The pandemic is particularly fertile ground for conspiracists. There is not, as yet, an authoritative, established scientific consensus about the virus and its spread, leaving wide informational gaps for nonsense to fill. And the fact that the coronavirus is, as I wrote in March, an everything story, affecting every single aspect of our lives, lends itself conveniently to a conspiracists habit of thinking in terms of sweeping theories with unifying explanatory power. Yesterday, The Atlantic launched Shadowland, a series of pieces, on themes broader than the coronavirus, examining Americas vulnerability to paranoid thinking. In an introductory note, Jeffrey Goldberg, The Atlantics editor in chief, writes that the conspiracy theorists are winning. That, he believes, poses an existential threat.
</snip>
BComplex
(8,049 posts)when a bunch of loonies can be stirred up like this.

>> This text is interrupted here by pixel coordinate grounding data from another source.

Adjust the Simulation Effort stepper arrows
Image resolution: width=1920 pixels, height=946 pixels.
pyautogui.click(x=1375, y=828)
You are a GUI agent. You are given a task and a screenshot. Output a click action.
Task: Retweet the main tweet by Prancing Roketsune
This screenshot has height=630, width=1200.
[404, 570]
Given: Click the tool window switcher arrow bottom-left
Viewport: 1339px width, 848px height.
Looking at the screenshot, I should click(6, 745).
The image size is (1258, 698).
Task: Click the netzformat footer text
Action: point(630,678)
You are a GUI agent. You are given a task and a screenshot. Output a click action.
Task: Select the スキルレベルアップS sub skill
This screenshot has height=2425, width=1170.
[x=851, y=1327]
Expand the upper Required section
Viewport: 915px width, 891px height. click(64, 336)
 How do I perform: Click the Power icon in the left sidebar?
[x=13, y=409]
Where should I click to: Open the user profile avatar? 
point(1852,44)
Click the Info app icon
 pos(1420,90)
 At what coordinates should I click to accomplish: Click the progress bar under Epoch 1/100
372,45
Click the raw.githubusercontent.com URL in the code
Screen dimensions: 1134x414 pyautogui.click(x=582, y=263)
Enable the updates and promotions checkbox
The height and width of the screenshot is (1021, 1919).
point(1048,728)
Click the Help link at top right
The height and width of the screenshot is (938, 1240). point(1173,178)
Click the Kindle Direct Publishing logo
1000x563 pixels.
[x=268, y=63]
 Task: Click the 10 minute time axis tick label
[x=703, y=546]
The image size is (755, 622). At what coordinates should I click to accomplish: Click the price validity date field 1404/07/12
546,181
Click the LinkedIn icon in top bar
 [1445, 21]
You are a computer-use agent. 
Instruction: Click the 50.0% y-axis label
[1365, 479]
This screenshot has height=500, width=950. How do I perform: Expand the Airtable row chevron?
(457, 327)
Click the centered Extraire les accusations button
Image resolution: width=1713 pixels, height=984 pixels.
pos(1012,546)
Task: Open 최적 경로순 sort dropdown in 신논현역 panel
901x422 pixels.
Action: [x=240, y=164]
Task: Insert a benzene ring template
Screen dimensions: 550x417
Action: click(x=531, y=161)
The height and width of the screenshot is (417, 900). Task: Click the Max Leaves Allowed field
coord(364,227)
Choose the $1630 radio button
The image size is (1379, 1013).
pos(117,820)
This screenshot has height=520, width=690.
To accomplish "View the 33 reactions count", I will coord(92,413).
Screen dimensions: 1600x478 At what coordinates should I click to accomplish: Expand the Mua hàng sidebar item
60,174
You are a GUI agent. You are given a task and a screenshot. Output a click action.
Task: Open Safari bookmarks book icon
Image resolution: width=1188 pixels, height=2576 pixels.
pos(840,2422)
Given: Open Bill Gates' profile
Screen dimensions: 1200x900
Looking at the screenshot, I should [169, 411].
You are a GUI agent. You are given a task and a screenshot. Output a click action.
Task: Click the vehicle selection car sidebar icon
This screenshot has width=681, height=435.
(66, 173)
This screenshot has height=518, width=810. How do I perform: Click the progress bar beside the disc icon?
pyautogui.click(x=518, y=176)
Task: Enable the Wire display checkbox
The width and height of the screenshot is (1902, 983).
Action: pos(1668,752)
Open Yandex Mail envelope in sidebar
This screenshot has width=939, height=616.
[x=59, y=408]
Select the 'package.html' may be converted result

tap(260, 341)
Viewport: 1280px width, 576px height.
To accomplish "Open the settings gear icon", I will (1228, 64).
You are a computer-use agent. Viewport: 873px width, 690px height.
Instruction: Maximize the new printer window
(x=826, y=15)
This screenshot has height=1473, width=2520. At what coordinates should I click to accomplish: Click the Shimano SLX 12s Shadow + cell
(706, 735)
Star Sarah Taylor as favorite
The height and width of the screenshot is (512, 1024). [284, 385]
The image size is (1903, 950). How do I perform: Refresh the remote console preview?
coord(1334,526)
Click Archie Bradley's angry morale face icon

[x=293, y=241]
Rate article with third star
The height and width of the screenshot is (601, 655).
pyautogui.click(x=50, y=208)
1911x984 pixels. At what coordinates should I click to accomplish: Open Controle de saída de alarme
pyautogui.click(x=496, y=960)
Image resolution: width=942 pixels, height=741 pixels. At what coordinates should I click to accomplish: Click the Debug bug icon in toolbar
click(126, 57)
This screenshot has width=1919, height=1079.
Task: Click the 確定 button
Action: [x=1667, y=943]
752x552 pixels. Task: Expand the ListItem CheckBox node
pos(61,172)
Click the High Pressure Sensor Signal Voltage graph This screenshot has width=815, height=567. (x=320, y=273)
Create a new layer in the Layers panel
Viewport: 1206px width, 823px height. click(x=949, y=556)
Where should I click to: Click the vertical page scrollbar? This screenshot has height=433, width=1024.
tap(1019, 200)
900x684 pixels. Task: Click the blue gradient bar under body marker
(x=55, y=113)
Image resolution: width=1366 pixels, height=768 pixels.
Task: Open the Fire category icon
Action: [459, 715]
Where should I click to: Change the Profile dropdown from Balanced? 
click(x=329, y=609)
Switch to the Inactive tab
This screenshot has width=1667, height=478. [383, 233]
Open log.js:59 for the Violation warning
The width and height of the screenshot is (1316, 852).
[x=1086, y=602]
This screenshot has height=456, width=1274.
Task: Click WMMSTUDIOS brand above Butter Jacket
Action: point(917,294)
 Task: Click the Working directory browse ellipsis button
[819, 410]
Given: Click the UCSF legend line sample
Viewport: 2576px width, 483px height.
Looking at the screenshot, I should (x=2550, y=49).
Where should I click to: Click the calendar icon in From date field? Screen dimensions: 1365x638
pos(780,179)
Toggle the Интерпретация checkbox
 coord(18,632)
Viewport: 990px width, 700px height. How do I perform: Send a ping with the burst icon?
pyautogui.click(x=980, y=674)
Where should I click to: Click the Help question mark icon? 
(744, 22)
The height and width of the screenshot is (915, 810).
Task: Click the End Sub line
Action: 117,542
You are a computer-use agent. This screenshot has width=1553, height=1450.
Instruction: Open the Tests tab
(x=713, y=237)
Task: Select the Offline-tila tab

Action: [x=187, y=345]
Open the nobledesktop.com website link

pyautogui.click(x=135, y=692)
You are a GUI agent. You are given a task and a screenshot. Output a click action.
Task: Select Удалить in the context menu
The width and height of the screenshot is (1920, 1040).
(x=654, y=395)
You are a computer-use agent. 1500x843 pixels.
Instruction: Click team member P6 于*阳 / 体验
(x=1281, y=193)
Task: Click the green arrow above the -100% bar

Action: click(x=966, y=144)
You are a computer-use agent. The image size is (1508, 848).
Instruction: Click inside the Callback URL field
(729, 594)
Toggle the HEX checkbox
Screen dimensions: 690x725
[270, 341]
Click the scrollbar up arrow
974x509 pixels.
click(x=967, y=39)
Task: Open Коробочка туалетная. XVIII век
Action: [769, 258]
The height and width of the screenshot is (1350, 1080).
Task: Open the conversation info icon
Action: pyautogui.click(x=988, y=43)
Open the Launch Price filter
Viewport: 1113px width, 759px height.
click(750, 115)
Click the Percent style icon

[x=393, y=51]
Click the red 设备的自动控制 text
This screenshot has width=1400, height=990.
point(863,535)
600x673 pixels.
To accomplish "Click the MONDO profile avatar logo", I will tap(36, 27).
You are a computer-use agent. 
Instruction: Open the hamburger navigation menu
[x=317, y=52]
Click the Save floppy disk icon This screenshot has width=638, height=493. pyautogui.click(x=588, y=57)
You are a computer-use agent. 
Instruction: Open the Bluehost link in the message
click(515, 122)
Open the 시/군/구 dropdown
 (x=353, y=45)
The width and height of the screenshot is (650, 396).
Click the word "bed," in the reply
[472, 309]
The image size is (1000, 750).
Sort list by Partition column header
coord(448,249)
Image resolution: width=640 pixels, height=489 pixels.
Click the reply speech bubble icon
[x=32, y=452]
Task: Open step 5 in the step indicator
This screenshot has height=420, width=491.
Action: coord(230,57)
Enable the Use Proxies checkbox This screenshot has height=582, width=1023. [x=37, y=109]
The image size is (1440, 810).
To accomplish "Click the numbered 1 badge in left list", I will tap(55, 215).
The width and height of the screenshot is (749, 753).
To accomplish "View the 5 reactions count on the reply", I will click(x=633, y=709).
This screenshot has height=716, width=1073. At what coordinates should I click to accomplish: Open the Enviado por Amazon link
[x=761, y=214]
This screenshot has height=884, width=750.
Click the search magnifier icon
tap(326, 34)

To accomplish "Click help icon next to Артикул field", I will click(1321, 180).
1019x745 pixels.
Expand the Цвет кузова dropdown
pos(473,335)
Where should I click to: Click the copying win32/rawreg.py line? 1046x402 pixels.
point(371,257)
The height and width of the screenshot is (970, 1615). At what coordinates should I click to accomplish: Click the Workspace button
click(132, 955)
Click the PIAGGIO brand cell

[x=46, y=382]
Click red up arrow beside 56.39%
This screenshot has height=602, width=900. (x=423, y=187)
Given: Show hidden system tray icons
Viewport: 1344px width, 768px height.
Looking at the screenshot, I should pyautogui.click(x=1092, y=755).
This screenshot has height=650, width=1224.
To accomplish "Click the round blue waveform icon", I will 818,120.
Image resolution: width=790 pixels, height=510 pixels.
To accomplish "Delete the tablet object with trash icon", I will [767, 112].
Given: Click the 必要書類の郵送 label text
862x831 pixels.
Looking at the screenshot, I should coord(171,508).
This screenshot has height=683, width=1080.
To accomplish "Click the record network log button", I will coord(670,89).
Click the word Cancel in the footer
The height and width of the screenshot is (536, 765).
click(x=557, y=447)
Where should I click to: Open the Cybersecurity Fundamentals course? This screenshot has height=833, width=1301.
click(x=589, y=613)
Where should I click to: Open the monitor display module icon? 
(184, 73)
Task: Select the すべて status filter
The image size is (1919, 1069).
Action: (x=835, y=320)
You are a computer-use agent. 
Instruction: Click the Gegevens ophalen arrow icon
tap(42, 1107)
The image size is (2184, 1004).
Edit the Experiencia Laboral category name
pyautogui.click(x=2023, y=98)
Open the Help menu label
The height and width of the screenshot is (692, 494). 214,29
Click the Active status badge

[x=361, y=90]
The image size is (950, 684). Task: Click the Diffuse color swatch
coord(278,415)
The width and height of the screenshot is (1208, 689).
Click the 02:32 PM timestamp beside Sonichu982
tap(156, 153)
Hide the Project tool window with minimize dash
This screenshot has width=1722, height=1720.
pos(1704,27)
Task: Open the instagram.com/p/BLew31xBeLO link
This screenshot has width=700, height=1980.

And you know that our enemies, foreign and domestic, are doing this to bring our country down. There needs to be a leader who will be able to get across to this bunch how they are being manipulated. But the enemy has them so well programmed that they would only consider that the deep state.
How does a country go about a massive deprogramming of a cult of this size?
Javaman
(62,521 posts)I had a friend that was really into them a while back.
he spewed a whole bunch of shit at me and I answered him, "okay, then what?"
He blinked and said, "what do you mean?"
I said, "now what? you told me your theories, but what are you going to do with them?"
He stammered a bit then said, "spread the word!"
"huh, so you are like a conspiracy theory missionary?"
"well, no, I just..."
and before he finished, I said, "most people don't give a shit. No, let me correct that, most thinking people don't give a shit. conspiracy theories are just easy answers for the uninformed and those who choose not to actually read up on the actual evidence. So please don't bother me with this crap, because, that's all it is, crap".
some years later I bumped into him, and he, out of the blue said I was right.
I just said to him, it's not about being right, it's about doing your job as a citizen to read and learn and not believe hucksters to have a financial stake in those theories. That's what makes for an informed citizen.